[EXERCISE BRIEF]
Each line below from the one containing "Click the Операция успешно завершена message" through the one containing "Given: Click answer" is to be given again exactly, and no line outside that span.

[Collected data entries]
════════

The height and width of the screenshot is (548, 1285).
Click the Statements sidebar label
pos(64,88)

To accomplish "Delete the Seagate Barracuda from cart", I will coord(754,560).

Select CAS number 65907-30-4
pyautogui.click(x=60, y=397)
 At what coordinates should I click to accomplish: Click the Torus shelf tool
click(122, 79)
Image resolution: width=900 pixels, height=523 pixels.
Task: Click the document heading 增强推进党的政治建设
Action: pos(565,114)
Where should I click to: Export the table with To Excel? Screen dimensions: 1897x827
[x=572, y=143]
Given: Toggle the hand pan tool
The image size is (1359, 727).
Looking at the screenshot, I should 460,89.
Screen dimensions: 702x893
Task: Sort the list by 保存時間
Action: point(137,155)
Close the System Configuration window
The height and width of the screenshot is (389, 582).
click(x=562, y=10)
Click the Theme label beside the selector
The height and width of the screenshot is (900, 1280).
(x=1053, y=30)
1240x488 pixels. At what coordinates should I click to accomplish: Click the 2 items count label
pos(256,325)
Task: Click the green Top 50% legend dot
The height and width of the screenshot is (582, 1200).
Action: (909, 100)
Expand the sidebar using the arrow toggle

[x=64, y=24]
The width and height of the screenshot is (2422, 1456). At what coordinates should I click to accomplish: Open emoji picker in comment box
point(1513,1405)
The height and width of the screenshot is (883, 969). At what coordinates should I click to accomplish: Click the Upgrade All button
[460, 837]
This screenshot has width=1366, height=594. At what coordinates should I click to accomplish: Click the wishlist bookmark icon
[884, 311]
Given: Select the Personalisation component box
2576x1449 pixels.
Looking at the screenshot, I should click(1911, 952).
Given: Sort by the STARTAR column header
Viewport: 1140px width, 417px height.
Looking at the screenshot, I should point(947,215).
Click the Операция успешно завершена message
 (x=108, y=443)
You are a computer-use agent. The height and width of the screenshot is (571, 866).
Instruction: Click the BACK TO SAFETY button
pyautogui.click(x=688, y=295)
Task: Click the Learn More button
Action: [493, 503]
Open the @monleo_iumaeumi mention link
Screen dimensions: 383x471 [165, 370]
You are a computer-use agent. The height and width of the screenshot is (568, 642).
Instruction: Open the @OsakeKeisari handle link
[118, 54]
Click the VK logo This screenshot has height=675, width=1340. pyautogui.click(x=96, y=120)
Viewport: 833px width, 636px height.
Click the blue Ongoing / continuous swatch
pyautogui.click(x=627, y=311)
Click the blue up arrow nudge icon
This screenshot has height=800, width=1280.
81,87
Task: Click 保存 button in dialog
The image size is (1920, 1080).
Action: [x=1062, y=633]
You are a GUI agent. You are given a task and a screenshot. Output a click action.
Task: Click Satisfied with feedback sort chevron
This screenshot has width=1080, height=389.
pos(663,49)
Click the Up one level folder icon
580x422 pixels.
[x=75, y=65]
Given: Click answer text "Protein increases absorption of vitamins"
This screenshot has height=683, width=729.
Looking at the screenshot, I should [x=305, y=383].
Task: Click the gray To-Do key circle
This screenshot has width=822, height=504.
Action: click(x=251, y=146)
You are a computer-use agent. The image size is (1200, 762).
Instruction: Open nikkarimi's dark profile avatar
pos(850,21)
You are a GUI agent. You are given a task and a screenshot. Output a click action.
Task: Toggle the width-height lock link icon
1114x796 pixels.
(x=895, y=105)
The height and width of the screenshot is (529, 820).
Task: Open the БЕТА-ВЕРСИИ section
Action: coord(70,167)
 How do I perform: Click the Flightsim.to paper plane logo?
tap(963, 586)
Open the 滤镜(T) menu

════════

[RESPONSE TO THIS EXERCISE]
Click the Операция успешно завершена message
 (x=108, y=443)
You are a computer-use agent. The height and width of the screenshot is (571, 866).
Instruction: Click the BACK TO SAFETY button
pyautogui.click(x=688, y=295)
Task: Click the Learn More button
Action: [493, 503]
Open the @monleo_iumaeumi mention link
Screen dimensions: 383x471 [165, 370]
You are a computer-use agent. The height and width of the screenshot is (568, 642).
Instruction: Open the @OsakeKeisari handle link
[118, 54]
Click the VK logo This screenshot has height=675, width=1340. pyautogui.click(x=96, y=120)
Viewport: 833px width, 636px height.
Click the blue Ongoing / continuous swatch
pyautogui.click(x=627, y=311)
Click the blue up arrow nudge icon
This screenshot has height=800, width=1280.
81,87
Task: Click 保存 button in dialog
The image size is (1920, 1080).
Action: [x=1062, y=633]
You are a GUI agent. You are given a task and a screenshot. Output a click action.
Task: Click Satisfied with feedback sort chevron
This screenshot has width=1080, height=389.
pos(663,49)
Click the Up one level folder icon
580x422 pixels.
[x=75, y=65]
Given: Click answer text "Protein increases absorption of vitamins"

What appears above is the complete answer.